When Harold received this feedback, he not only took it to heart, but also to consciousness (Quad 1-E). He became fully aware of his own lingering sense that he appeared to be irritated with virtually all of the women with whom he works. With the help of his coach, Harold explored the reasons for this irritation and discovered that the real issue concerned a lingering sense that he was somehow “responsible” for the success of these women. He wanted them to succeed because he thought that women had every right to be in the workplace. He laid too much responsibility on his own shoulders for making this happen and, as a result, was resentful and, frankly, patronizing. Harold’s support for women’s rights had backfired and he only began to relate his inadvertent self (Quad 1-E) with his ignorant self (Quad 2-E) after receiving the feedback.

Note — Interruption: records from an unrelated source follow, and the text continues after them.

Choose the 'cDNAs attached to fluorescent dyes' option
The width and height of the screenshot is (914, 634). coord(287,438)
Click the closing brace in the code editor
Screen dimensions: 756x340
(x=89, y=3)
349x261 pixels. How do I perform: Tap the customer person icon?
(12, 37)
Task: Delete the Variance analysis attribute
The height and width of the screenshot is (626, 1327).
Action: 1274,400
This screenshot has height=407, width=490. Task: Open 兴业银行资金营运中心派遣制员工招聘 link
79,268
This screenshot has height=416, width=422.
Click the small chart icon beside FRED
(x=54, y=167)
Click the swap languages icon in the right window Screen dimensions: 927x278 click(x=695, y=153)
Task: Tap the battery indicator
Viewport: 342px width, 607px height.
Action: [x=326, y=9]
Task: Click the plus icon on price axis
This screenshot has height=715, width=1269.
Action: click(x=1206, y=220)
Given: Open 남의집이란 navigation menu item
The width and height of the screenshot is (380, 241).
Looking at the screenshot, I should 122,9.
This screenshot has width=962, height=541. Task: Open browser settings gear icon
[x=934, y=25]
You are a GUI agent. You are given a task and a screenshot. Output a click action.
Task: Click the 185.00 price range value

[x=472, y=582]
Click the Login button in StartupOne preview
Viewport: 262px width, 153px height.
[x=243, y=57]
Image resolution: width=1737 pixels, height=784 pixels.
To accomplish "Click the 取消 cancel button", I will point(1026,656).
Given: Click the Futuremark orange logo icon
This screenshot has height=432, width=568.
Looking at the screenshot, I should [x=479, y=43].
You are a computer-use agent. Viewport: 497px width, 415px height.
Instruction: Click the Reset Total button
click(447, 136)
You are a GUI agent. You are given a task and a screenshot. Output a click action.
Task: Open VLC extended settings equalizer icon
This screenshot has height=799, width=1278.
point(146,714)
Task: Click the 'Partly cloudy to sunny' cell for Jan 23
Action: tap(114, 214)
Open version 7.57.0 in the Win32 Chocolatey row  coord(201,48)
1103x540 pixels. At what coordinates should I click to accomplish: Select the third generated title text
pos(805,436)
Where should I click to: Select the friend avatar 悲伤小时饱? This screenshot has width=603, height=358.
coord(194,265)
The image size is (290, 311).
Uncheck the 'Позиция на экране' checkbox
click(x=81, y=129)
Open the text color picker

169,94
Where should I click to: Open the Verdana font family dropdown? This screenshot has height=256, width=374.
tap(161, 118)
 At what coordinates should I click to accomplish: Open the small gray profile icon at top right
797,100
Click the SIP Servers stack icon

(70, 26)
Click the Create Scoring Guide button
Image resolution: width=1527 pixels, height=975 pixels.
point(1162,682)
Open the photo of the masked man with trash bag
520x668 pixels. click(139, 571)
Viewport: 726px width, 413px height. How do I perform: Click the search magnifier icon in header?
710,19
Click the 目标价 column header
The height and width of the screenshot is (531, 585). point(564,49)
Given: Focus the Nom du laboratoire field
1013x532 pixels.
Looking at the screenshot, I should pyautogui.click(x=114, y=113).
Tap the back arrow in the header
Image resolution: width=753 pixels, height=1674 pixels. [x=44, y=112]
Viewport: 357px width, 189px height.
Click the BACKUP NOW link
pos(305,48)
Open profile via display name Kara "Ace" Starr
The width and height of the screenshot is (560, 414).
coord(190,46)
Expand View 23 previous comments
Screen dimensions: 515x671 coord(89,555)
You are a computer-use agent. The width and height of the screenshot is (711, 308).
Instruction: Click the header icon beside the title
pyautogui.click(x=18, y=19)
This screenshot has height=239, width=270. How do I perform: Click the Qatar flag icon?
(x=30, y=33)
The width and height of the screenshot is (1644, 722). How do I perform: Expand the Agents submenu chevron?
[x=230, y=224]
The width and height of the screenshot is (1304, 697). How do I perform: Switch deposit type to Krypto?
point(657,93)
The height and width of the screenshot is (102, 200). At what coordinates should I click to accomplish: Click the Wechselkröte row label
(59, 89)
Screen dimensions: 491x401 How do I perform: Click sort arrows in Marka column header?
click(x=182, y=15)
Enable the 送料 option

In general, we don’t like to link together our internal and external panes. On the one hand, we don’t want to acknowledge that some things are out of our control. We want to believe that we are in charge of our own self—if not the world around us. It is not just (as Joe Luft noted) that we don’t want to believe other people know things about ourselves that we don’t know (Quad Two). It is also that we don’t want to believe that there are aspects of our public (Quad One) and private self (Quad Three), as well as our potential self (Quad Four), that resides outside our control and even our awareness. We are always tempted to move from external to internal locus so that we can perpetuate a personal myth that we are captains of our psychic ship.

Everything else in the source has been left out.